Segment Open

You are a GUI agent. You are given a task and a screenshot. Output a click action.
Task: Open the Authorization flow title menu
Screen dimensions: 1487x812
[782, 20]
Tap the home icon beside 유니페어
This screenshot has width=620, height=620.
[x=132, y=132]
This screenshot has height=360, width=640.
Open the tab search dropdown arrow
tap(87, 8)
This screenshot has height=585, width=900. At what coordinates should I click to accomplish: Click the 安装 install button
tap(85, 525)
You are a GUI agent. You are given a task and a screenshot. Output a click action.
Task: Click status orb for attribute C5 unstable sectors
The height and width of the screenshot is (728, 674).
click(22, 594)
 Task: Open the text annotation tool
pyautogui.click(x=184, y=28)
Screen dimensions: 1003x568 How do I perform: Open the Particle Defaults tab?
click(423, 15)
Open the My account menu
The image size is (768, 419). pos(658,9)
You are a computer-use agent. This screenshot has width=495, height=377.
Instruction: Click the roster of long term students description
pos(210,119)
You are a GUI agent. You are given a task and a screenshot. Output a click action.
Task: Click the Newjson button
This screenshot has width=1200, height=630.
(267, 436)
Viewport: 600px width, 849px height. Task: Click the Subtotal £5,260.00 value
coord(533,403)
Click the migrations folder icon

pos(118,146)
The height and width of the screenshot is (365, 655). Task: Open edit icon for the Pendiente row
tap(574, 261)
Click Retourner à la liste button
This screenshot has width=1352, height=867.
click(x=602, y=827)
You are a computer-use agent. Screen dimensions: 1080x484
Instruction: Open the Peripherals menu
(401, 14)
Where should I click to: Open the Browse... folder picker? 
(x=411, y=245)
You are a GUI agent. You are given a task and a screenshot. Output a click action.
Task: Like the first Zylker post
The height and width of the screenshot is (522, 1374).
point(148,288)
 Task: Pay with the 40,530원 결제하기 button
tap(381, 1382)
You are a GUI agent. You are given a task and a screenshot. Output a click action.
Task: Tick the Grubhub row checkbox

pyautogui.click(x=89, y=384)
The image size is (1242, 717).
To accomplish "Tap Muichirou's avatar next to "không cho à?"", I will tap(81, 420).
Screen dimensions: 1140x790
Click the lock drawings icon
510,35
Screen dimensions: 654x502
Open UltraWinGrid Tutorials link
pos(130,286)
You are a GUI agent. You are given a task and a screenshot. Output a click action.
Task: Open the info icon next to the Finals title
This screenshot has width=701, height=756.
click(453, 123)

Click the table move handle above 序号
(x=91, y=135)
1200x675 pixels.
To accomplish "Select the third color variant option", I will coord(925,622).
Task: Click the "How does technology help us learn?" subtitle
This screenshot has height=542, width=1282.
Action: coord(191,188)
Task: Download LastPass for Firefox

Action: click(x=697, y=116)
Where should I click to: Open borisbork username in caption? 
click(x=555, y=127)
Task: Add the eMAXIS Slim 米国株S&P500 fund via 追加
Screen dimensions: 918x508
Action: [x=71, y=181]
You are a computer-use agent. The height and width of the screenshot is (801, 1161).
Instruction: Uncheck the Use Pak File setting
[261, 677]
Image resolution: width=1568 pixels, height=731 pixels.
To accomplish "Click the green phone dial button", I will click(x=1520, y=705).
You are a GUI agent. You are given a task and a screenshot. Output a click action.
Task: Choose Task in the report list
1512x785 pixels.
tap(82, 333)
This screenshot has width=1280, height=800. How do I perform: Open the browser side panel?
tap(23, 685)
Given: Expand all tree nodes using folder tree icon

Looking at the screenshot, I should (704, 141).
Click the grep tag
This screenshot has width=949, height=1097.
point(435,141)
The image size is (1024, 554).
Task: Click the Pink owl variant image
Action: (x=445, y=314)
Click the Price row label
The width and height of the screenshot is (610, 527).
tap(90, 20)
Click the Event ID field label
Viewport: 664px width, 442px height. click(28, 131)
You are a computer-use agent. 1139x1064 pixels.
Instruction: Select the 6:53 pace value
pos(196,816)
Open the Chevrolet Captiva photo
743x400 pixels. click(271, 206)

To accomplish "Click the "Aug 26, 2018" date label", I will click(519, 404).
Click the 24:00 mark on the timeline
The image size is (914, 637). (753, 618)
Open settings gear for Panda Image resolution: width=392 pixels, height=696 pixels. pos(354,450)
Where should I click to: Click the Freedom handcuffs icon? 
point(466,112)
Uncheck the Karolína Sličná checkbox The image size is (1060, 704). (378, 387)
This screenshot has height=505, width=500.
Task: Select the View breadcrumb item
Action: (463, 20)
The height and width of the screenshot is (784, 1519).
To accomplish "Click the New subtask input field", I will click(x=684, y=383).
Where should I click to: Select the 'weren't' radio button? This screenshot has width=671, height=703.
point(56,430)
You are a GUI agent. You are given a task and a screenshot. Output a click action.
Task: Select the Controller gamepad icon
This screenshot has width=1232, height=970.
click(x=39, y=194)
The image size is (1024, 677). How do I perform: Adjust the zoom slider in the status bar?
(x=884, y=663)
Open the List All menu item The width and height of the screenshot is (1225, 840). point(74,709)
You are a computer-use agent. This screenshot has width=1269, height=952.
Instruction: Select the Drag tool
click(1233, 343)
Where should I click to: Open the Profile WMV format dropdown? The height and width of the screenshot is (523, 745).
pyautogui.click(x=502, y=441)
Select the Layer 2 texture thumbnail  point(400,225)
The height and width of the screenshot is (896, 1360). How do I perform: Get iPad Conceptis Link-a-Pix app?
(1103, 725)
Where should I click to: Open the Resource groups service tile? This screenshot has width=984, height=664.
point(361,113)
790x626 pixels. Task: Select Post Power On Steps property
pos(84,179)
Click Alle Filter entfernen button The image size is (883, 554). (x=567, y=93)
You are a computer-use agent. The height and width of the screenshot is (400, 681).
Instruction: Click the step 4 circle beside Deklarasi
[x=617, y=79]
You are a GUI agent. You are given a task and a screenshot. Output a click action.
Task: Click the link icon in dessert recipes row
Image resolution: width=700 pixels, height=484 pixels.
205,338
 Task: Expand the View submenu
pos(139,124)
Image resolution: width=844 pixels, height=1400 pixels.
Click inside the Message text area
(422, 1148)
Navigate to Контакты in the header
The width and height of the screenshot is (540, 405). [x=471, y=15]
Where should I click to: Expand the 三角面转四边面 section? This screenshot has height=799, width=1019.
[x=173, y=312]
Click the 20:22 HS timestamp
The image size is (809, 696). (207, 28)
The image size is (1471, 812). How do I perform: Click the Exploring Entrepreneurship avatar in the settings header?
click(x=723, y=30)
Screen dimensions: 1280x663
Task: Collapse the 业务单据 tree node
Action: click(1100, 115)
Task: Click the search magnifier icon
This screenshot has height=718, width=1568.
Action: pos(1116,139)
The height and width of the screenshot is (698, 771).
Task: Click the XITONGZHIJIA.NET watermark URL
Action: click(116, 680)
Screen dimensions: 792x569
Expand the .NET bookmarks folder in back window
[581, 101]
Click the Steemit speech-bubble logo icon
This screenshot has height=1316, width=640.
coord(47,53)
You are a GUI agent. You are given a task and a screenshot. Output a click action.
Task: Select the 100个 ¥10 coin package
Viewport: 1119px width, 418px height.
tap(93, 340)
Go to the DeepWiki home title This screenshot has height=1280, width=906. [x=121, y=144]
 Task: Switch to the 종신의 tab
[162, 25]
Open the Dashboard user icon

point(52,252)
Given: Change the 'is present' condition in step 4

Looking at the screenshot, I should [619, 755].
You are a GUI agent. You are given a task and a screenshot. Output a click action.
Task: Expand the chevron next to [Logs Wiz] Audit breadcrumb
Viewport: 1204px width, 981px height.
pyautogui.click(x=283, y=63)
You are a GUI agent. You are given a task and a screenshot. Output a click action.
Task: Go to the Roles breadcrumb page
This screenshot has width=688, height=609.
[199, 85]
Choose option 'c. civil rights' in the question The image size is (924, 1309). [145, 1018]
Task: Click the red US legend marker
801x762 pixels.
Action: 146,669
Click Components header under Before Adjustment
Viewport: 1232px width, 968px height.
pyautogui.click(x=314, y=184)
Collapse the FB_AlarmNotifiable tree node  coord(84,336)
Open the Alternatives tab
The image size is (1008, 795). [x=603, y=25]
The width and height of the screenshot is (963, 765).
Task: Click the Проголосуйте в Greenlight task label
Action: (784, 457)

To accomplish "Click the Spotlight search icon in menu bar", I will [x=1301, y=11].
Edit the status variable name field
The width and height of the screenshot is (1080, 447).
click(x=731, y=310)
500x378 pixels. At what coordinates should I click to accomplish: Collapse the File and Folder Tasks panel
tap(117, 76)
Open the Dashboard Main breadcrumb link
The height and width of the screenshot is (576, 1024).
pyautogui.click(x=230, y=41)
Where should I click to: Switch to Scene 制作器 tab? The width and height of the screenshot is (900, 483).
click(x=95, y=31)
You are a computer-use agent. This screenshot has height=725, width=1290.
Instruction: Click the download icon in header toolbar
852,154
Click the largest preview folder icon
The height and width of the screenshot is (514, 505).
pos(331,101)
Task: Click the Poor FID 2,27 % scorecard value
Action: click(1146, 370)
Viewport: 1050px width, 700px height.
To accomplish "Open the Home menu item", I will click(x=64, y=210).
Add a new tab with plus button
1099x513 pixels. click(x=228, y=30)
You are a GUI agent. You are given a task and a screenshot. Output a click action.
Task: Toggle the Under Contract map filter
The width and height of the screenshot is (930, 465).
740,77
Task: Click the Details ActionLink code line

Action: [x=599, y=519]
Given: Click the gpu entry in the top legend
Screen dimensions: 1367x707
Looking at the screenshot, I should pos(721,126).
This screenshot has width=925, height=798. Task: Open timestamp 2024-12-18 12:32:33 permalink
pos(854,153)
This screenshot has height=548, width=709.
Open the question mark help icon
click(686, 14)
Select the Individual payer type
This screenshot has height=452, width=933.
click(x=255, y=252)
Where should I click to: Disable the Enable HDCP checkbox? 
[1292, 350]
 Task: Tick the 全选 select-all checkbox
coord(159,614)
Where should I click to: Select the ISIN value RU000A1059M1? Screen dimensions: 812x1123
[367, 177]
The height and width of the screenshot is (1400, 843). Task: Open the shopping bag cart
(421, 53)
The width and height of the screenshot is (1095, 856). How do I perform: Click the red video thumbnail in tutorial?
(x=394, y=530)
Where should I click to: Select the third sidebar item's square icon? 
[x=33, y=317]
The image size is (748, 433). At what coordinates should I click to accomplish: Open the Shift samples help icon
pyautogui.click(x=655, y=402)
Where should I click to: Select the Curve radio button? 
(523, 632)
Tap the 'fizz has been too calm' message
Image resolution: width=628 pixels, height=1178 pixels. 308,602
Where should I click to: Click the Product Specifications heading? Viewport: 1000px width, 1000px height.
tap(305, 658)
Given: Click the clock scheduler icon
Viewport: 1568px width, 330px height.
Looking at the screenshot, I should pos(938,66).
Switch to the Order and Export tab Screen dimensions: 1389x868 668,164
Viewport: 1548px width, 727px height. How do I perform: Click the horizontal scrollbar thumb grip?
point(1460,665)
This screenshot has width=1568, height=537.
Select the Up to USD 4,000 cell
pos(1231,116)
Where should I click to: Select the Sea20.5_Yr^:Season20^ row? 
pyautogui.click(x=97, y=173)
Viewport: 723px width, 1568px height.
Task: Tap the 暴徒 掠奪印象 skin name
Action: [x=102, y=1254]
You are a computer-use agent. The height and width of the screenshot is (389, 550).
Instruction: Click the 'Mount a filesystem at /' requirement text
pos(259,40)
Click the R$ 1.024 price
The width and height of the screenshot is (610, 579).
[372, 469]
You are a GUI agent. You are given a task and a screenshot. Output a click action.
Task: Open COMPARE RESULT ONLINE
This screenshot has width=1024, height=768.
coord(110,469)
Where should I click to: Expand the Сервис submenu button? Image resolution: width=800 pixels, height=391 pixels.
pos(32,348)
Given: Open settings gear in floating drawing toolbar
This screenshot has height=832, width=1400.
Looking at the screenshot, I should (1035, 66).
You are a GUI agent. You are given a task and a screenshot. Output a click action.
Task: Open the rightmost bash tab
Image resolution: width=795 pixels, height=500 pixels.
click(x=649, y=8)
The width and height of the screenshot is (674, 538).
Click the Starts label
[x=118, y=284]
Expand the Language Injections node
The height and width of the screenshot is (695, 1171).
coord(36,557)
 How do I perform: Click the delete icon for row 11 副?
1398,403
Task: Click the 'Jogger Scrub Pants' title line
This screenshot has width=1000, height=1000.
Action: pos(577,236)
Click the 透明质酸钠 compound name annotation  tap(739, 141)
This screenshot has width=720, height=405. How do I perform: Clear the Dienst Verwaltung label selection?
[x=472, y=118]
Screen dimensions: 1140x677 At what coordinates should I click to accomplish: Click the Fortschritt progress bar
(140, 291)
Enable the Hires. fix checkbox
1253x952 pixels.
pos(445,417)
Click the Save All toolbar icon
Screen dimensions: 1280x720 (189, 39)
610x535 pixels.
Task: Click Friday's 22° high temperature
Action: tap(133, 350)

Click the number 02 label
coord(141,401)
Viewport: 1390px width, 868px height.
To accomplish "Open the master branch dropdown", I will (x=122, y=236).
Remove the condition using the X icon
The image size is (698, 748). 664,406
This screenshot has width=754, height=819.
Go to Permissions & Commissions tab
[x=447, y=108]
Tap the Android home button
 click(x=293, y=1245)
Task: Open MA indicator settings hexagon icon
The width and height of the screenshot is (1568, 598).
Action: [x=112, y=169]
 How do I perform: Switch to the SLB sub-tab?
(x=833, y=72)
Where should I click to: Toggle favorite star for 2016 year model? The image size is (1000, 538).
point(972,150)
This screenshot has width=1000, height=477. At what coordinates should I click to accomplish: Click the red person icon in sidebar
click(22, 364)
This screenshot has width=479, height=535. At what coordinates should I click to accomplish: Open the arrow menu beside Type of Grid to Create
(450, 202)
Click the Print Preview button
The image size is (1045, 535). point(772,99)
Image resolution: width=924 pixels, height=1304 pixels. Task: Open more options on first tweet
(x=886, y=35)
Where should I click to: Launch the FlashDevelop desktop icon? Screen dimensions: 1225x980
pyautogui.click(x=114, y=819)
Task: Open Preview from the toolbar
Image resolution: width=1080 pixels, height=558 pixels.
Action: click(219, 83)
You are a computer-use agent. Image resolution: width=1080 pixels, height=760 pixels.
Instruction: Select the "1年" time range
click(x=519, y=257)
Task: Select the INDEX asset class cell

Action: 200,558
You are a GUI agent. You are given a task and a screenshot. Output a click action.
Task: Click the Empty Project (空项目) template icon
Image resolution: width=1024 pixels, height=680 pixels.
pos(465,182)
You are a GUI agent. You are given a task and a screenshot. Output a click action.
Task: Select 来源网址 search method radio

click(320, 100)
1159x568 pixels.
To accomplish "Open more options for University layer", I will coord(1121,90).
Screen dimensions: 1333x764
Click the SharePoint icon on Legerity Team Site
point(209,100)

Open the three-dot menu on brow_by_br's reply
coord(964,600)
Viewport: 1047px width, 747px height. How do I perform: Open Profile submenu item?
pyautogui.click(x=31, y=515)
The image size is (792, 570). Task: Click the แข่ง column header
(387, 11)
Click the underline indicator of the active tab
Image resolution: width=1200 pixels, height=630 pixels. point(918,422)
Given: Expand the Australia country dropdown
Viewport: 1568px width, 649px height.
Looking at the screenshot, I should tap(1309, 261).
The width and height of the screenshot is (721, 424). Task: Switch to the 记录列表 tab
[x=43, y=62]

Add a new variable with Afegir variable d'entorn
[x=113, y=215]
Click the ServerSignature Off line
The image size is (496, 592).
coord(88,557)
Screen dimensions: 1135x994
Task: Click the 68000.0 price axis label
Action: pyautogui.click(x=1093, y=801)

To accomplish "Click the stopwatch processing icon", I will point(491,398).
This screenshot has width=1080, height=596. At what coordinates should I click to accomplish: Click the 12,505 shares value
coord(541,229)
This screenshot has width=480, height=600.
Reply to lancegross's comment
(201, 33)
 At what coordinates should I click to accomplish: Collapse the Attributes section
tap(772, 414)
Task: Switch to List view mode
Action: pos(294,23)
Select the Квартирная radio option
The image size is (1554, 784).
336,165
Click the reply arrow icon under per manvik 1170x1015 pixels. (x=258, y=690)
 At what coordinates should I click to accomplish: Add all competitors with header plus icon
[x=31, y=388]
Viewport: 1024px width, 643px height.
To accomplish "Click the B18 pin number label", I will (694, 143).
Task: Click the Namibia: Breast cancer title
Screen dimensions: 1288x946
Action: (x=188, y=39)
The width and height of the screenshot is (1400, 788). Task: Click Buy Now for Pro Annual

Segment Closed

# [Task objective]
What you return must be an exact retyping of the lines above starting at the line with "1200x675 pixels." and ending at the line with "Task: Choose Task in the report list", and nothing besides.

# [Answer to this problem]
1200x675 pixels.
To accomplish "Select the third color variant option", I will coord(925,622).
Task: Click the "How does technology help us learn?" subtitle
This screenshot has height=542, width=1282.
Action: coord(191,188)
Task: Download LastPass for Firefox

Action: click(x=697, y=116)
Where should I click to: Open borisbork username in caption? 
click(x=555, y=127)
Task: Add the eMAXIS Slim 米国株S&P500 fund via 追加
Screen dimensions: 918x508
Action: [x=71, y=181]
You are a computer-use agent. The height and width of the screenshot is (801, 1161).
Instruction: Uncheck the Use Pak File setting
[261, 677]
Image resolution: width=1568 pixels, height=731 pixels.
To accomplish "Click the green phone dial button", I will click(x=1520, y=705).
You are a GUI agent. You are given a task and a screenshot. Output a click action.
Task: Choose Task in the report list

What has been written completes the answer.